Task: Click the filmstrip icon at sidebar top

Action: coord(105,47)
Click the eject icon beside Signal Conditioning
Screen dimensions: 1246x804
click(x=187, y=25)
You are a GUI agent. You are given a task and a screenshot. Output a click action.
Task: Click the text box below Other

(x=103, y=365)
---
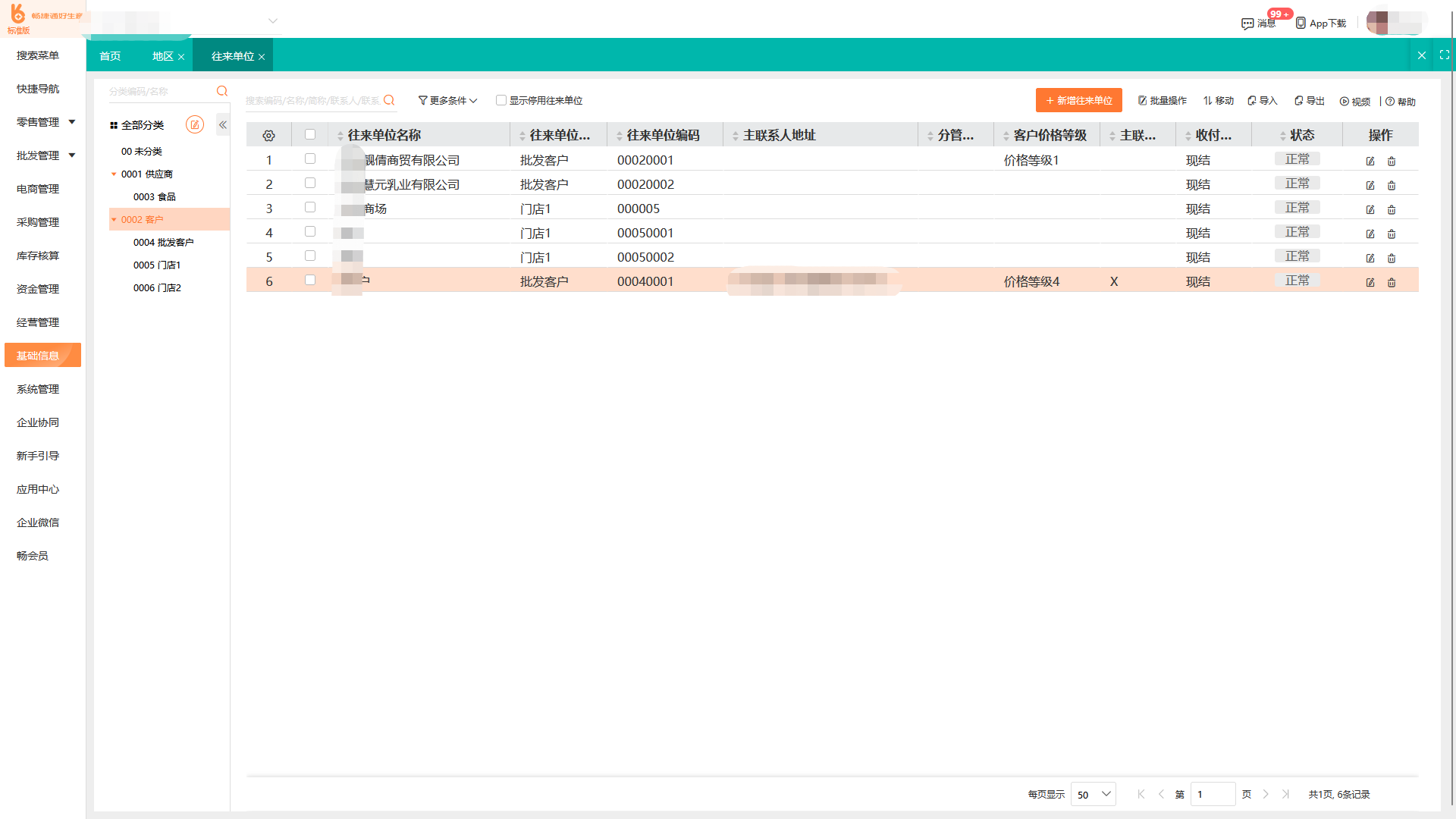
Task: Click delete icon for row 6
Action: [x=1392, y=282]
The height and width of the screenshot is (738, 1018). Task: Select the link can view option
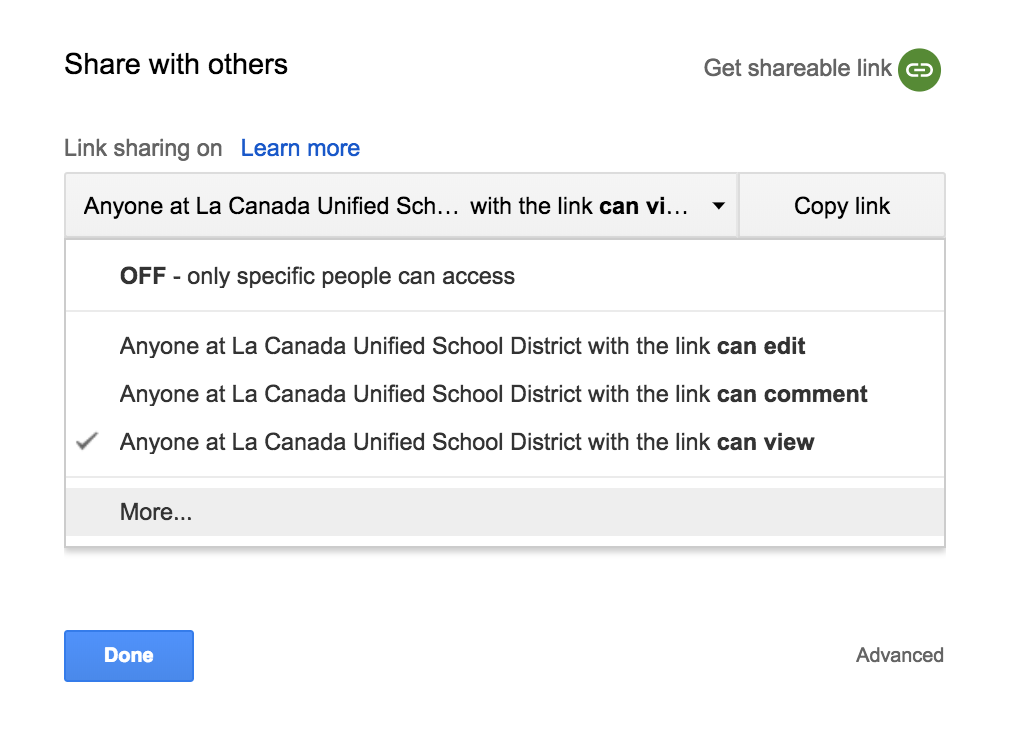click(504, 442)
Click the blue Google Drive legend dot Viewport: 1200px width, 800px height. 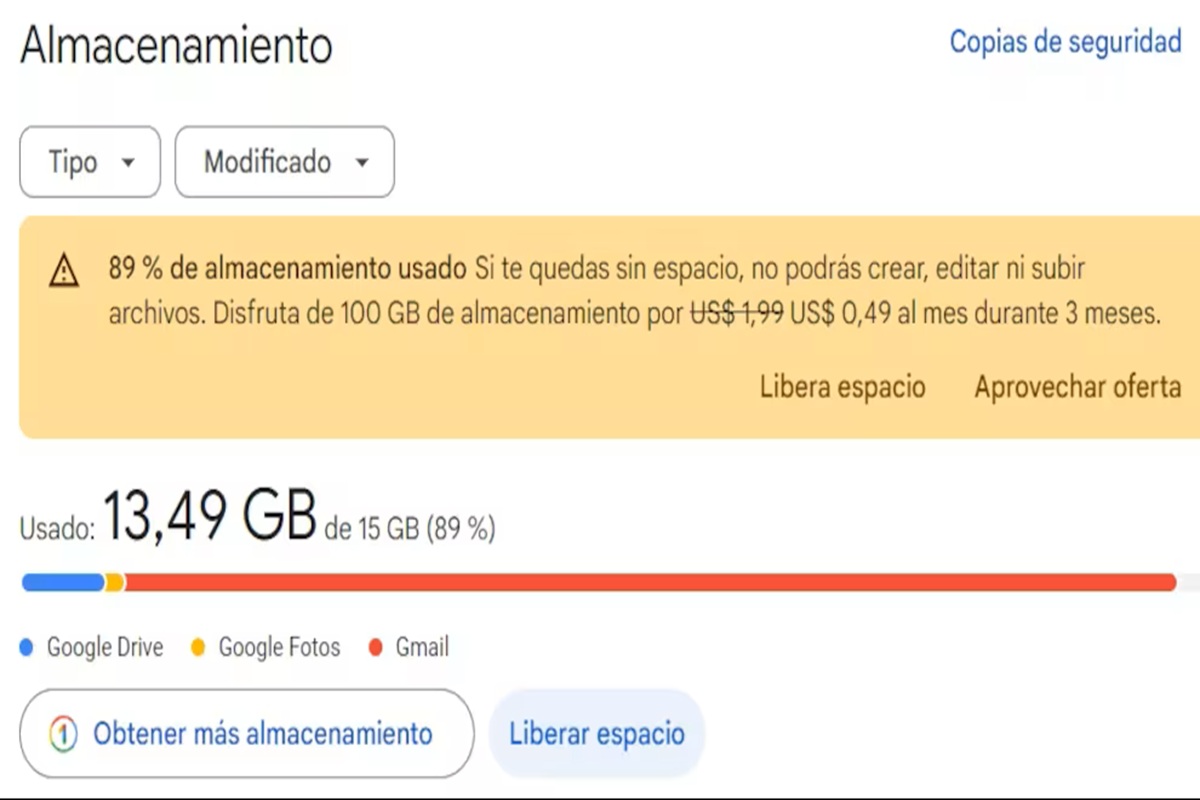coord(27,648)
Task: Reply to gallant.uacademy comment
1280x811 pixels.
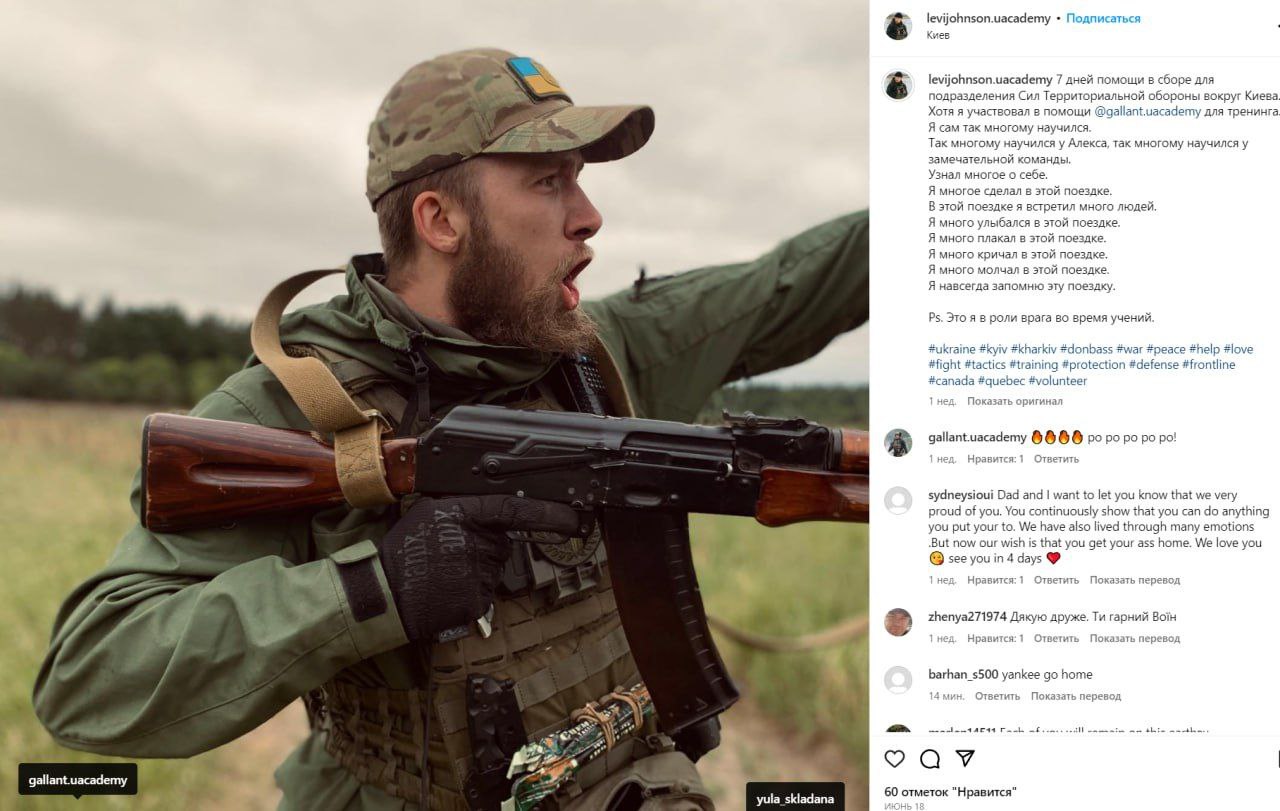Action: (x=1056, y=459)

Task details:
Starting at the line above that holds "Task: Click the filmstrip icon at sidebar top" and ending at the line that holds "You are a GUI", transcribe each line exactly and include no other lines.

Response box:
Task: Click the filmstrip icon at sidebar top

Action: coord(105,47)
Click the eject icon beside Signal Conditioning
Screen dimensions: 1246x804
click(x=187, y=25)
You are a GUI agent. You are given a task and a screenshot. Output a click action.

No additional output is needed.